While climate change is dominating the environmental conversations leading into the federal election campaign, politicians who show plans to stop the dumping of toxic, feces-laden sludge into Canada’s waterways will be very welcome, particularly by the municipal governments for whom the problem is a daily fight.
Mission Mayor Pam Alexis said she is “absolutely hopeful” wastewater will become an election issue, as her city races against time to keep its pipe from bursting.
The Conservatives and the Greens have both promised to end sewage dumping, though neither party has said exactly how. The NDP is promising a national freshwater strategy, building on a private member’s bill introduced by Essex, Ont., MP Tracey Ramsey in April. Part of that bill calls for an evaluation of Canada’s wastewater infrastructure in light of the impact of climate change.
The Liberals have not yet released their environment promises. In government, they set aside $2 billion for water and wastewater infrastructure, and since 2016 have approved $1.5 billion for 1,452 projects, everything from new sewers and lagoons to treatment-plant upgrades and dam repairs.
Conservative environment critic Ed Fast said his party’s plan will involve infrastructure programs.
“All I can say is that a Conservative government will place a higher priority on addressing this very critical problem for our environment than the Liberals have placed on it,” Fast said. “We continue to see significant amounts of raw sewage being dumped into our waterways and that has to stop. The status quo is no longer acceptable.”

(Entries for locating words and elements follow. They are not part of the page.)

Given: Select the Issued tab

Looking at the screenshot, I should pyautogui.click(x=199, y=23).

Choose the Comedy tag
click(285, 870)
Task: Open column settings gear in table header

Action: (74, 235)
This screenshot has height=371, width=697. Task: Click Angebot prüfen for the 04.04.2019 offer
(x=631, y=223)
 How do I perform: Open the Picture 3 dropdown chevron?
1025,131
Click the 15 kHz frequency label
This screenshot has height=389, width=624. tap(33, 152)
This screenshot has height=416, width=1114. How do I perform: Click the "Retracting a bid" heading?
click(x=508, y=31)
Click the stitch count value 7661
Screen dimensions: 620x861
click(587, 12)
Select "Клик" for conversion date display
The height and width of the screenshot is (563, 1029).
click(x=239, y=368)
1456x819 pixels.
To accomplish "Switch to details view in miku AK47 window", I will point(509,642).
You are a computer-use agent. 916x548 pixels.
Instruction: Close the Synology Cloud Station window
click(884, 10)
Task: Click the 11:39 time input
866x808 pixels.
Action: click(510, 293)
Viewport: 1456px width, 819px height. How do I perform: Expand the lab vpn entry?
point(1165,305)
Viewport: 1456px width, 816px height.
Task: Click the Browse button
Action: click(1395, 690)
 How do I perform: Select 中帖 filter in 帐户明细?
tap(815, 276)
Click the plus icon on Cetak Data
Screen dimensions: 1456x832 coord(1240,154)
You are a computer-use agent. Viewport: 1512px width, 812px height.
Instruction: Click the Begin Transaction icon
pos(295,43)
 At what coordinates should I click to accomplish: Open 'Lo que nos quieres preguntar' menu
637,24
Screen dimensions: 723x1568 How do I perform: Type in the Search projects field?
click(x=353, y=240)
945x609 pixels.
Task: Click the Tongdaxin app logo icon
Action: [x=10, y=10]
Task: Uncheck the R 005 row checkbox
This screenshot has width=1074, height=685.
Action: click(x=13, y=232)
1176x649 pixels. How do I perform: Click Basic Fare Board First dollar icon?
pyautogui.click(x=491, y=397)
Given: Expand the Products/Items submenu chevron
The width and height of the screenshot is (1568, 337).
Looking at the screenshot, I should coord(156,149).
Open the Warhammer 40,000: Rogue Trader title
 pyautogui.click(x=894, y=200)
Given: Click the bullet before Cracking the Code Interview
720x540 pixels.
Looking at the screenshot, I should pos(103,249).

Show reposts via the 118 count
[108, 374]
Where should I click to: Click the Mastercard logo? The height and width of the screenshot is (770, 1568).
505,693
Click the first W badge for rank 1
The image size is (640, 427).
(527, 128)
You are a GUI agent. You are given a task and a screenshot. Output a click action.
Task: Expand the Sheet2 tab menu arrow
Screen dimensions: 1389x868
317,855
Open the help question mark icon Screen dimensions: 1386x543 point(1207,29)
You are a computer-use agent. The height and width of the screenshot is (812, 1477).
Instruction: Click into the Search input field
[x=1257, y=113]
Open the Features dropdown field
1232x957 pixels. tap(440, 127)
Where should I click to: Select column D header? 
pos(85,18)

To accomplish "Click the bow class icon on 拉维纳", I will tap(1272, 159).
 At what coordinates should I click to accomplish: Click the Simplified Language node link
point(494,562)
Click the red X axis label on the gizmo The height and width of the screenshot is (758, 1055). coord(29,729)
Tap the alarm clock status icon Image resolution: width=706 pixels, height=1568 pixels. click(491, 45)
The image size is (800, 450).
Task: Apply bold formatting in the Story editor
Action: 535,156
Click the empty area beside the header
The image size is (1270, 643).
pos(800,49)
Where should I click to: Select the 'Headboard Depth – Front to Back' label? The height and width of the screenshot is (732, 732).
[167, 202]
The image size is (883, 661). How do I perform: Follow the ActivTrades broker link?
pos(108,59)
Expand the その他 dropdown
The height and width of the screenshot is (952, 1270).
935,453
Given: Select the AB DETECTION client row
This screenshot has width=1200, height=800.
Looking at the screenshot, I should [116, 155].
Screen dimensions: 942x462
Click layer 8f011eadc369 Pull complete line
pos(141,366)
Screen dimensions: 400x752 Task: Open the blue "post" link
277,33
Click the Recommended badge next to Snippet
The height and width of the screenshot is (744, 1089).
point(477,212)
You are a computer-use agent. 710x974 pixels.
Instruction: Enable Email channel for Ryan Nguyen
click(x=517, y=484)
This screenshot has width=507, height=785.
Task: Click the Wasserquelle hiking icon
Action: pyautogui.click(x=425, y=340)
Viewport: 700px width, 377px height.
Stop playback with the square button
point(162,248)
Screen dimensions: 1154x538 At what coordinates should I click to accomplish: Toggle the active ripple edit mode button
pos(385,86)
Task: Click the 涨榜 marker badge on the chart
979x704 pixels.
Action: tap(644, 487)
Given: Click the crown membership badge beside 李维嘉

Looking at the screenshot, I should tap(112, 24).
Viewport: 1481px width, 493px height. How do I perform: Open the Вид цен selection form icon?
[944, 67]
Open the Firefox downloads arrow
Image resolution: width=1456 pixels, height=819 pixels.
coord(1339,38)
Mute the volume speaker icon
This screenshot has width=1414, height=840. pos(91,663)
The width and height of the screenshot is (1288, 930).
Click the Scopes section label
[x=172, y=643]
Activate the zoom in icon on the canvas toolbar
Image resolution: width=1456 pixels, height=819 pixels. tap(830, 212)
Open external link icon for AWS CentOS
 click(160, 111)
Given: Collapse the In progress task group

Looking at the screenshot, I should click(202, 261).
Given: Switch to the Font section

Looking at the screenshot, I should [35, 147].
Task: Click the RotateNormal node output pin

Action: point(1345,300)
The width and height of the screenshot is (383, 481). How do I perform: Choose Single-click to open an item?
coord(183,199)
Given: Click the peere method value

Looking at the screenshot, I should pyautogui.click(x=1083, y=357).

Environment Canada says between 2013 and 2017, more than one trillion litres of untreated wastewater are known to have leaked or been purposely dumped. The department says 2018 data isn’t ready for release.
The actual amount is higher because although Environment Canada requires municipalities to monitor and report how much untreated waste goes into waterways, many still don’t.
Often, that happens in communities with older systems that carry household waste and stormwater in the same pipes; when rain or a lot of melting snow overwhelms such systems, they’re usually designed to vent the diluted sewage into the nearest waterway.
In 2012 the Conservatives set tough new standards for treating wastewater, which take effect between 2020 and 2040 for different types of systems.
The Federation of Canadian Municipalities estimates the cost just to meet those standards is close to $18 billion. It would cost even more to fix city sewer systems so they aren’t constantly leaking raw wastewater when it rains.
Last fall Toronto started a $3-billion wastewater system project intended to stop raw sewage from leaking when it rains. City water department officials say it will take until 2038 to finish if Toronto has to fund it all alone. If the province and federal government agree to help it can be completed in 2030, keeping billions of untreated waste out of Lake Ontario.
Toronto says in 2018 more than 7.1 billion litres of raw sewage leaked into Lake Ontario and other waterways, because the combined sewer and storm water system can’t handle the capacity during rainstorms.
The City of Ottawa says it’s a year away from finishing a giant underground tunnel meant to contain sewage overflows in all but the most extreme cases. The four-year project is costing more than $230 million and it’s only part of a decade-long effort. Montreal notoriously dumped eight billion litres of sewage into the St. Lawrence River in 2015, just after the last election, because a major pipe needed repairs and there was nothing else to do with the waste.
Mayor Alexis in Mission says the cost of her city’s pipe-replacement project ballooned from $8 million to $32 million, in large part because of delays and additional requirements put on the project during the permitting process. The federal government agreed to contribute half the original cost, but the city has had to reapply for more money and is still waiting, almost a year later, for a response.
Alexis says the sewer pipe is also about affordable housing, an issue all major parties know is key for Vancouver-area voters. Alexis said Mission is one of the last Lower Mainland communities where housing isn’t overly expensive, and its population has grown 25 per cent in less than a decade. But without a new sewer pipe that growth has to stop, she said, which is driving up home prices there, too.